TASK DIRECTIONS: Convert the entries from the line containing "Given: Go to the WikiFlix home logo" through the line containing "pyautogui.click(x=702, y=64)", both ends included, into a JSON list of strings with one string per line and any blank lines omitted.

TASK INPUTS:
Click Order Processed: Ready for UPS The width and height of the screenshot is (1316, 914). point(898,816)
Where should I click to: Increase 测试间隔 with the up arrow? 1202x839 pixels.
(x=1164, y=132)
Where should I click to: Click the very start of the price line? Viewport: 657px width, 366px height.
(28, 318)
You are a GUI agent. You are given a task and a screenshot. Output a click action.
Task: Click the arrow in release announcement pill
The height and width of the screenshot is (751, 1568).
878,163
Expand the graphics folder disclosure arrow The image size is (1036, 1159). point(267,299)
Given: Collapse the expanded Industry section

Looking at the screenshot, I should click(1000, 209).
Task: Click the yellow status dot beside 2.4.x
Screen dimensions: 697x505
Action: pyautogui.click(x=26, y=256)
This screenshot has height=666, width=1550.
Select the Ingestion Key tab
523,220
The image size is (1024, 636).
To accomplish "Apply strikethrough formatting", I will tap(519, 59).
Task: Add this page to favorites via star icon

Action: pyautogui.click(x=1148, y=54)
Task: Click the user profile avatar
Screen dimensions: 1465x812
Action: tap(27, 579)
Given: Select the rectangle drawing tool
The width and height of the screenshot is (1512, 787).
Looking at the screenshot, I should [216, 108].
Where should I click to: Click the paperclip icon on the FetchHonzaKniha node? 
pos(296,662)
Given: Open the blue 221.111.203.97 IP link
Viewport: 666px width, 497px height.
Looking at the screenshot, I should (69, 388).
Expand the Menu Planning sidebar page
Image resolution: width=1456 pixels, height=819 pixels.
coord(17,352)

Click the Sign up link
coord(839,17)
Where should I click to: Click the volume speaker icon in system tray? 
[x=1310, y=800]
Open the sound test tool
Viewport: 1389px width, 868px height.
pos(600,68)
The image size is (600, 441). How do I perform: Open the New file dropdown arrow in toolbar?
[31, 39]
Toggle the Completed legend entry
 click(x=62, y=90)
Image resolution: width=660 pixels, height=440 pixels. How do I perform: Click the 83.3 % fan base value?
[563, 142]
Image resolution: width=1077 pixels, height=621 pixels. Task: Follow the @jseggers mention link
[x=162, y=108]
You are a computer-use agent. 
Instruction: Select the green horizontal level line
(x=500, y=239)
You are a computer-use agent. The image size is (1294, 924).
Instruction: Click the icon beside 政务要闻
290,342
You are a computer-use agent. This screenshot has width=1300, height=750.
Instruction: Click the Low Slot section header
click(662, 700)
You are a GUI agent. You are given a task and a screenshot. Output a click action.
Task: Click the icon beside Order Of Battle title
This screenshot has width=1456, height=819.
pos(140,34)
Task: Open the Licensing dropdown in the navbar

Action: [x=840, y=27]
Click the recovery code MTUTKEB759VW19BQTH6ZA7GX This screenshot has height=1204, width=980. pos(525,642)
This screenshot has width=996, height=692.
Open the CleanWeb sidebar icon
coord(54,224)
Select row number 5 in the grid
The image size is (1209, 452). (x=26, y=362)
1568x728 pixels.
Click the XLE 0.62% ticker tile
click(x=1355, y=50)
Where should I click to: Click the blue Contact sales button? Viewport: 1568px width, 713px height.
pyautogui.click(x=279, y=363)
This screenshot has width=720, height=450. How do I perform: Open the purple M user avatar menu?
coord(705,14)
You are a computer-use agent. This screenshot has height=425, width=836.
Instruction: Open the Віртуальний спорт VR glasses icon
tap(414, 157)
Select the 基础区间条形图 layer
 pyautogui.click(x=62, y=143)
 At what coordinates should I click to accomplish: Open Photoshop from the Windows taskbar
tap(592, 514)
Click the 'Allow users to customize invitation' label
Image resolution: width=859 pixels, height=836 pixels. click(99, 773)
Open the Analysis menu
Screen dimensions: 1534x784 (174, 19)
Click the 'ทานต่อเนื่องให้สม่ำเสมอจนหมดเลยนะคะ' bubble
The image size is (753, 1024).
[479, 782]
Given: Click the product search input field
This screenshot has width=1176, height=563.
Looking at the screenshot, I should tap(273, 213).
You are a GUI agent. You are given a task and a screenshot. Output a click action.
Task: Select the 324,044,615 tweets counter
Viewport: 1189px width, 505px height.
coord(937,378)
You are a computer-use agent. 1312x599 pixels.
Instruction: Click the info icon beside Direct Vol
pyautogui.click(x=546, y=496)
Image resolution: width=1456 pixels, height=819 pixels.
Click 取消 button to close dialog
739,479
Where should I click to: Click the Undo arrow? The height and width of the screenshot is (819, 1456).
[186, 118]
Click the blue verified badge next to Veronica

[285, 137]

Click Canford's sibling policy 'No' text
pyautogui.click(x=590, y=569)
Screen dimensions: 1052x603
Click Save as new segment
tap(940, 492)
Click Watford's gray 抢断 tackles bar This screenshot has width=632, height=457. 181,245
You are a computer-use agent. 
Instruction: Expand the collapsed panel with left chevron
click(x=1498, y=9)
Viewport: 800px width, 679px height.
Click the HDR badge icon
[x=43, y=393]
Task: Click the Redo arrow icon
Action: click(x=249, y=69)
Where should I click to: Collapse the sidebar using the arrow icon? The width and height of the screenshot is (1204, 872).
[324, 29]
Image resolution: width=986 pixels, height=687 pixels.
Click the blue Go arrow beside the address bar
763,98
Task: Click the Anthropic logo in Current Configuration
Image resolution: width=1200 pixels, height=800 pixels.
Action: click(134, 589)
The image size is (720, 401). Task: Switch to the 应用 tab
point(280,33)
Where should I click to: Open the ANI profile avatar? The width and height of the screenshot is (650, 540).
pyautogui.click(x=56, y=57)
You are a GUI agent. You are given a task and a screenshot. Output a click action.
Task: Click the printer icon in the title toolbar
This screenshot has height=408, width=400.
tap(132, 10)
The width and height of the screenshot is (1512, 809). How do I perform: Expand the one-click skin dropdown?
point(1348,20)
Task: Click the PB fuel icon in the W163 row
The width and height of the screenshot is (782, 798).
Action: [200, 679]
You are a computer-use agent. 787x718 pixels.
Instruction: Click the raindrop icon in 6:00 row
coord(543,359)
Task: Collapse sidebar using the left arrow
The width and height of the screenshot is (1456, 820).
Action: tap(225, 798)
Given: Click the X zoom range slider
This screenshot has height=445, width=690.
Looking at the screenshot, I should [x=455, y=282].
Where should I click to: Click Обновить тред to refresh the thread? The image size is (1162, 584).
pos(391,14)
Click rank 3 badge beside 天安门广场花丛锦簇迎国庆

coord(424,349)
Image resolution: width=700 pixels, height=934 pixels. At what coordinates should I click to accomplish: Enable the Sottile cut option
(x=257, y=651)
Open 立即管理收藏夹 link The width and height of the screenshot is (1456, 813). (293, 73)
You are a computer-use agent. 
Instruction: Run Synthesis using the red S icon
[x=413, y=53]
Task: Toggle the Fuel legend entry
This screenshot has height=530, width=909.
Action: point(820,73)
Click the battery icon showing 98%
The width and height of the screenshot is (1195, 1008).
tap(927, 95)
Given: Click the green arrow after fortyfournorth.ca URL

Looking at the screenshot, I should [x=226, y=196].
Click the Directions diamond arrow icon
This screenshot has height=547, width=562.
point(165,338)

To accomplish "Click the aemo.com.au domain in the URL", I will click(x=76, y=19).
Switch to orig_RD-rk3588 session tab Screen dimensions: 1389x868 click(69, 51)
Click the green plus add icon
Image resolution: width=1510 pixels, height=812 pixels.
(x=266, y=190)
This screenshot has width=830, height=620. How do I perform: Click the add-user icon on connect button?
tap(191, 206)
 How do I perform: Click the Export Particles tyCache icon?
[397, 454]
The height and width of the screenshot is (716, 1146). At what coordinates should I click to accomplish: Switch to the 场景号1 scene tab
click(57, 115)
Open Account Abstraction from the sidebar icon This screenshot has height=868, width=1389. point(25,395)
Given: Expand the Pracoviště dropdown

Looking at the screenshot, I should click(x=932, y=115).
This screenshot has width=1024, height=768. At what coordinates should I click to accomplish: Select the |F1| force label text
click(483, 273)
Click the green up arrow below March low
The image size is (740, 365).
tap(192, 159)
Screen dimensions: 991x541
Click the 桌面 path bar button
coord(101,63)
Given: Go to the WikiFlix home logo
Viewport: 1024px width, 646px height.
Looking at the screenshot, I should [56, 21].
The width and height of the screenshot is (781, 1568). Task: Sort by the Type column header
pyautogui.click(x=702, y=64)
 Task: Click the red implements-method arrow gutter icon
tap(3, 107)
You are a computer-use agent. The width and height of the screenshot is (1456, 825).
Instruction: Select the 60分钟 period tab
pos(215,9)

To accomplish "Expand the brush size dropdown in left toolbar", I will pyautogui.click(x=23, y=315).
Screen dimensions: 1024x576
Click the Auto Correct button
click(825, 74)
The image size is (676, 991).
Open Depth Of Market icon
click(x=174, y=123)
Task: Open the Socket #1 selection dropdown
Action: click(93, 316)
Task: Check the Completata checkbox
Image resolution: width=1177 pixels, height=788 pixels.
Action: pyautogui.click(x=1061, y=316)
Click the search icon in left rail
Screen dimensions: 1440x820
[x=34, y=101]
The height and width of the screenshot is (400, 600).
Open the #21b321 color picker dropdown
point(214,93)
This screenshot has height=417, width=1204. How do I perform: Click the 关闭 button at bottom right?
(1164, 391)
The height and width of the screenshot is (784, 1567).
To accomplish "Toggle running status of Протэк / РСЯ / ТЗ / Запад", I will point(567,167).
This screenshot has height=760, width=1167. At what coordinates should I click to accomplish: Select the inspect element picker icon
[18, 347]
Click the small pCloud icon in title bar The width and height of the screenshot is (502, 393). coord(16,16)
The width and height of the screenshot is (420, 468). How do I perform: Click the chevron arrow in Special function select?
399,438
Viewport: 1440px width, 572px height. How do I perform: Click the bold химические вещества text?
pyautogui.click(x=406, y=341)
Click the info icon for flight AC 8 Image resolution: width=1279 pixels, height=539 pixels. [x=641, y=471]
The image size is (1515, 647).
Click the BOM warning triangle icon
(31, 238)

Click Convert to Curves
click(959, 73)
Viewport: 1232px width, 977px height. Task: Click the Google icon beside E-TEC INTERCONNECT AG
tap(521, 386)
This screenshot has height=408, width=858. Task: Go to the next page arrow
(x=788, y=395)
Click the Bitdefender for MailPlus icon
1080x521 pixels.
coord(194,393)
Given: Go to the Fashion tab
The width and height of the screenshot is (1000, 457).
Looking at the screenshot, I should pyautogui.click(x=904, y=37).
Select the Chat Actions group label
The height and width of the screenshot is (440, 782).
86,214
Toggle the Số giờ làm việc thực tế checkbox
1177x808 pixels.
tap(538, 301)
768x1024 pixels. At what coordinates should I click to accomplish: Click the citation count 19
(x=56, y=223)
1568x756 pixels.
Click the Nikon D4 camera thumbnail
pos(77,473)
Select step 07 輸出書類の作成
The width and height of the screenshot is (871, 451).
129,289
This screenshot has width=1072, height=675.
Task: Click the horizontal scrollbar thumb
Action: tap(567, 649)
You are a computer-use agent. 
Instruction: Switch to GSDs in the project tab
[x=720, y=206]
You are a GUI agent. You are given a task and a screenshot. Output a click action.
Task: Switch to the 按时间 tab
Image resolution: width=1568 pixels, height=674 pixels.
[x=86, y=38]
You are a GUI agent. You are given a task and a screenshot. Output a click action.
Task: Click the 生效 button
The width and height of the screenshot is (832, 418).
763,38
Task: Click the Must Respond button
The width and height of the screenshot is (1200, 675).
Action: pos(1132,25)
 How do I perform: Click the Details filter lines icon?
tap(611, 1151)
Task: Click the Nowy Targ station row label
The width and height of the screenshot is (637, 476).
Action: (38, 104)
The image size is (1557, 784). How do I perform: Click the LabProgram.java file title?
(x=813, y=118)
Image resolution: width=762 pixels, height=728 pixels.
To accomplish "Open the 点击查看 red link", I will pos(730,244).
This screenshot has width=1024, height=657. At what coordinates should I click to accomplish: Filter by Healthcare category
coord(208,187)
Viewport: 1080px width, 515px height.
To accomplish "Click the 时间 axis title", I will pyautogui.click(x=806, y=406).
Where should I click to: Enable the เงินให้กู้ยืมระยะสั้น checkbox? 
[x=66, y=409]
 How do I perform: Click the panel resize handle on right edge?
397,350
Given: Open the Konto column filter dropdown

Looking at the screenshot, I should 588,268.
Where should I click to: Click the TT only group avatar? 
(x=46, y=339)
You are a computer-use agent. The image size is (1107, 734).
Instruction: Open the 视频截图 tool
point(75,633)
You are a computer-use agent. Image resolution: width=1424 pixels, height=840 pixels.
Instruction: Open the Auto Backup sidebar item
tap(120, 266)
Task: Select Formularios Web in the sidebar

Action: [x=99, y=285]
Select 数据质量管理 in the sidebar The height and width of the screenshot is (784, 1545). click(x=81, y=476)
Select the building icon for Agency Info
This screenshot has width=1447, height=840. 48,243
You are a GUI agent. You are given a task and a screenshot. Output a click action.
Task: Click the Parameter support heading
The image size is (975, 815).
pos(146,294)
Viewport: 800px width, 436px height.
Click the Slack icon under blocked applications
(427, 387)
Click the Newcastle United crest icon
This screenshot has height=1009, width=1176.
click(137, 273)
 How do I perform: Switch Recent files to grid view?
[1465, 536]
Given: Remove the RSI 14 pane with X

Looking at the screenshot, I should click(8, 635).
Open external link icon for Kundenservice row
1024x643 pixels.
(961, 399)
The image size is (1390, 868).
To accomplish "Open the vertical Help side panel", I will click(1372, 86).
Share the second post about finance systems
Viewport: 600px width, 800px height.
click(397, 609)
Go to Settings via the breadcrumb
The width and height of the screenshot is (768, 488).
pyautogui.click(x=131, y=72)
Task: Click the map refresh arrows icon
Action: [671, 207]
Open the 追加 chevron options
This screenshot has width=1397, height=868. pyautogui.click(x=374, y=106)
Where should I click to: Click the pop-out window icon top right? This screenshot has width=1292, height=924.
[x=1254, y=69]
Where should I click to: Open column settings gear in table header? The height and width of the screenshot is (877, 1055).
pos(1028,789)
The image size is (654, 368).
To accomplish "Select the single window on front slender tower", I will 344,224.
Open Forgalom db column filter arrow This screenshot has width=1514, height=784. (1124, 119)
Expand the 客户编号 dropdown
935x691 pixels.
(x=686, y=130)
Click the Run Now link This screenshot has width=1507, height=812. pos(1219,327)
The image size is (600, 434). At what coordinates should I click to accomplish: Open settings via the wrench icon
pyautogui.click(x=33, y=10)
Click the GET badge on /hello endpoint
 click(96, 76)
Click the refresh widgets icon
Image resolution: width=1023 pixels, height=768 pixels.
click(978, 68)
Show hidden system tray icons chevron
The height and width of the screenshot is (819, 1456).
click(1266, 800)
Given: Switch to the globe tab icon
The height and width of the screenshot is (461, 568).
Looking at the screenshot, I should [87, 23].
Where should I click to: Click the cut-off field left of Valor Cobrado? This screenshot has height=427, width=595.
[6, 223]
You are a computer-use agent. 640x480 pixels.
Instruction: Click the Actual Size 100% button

THE REPLY:
[
  "Given: Go to the WikiFlix home logo",
  "Viewport: 1024px width, 646px height.",
  "Looking at the screenshot, I should [56, 21].",
  "The width and height of the screenshot is (781, 1568). Task: Sort by the Type column header",
  "pyautogui.click(x=702, y=64)"
]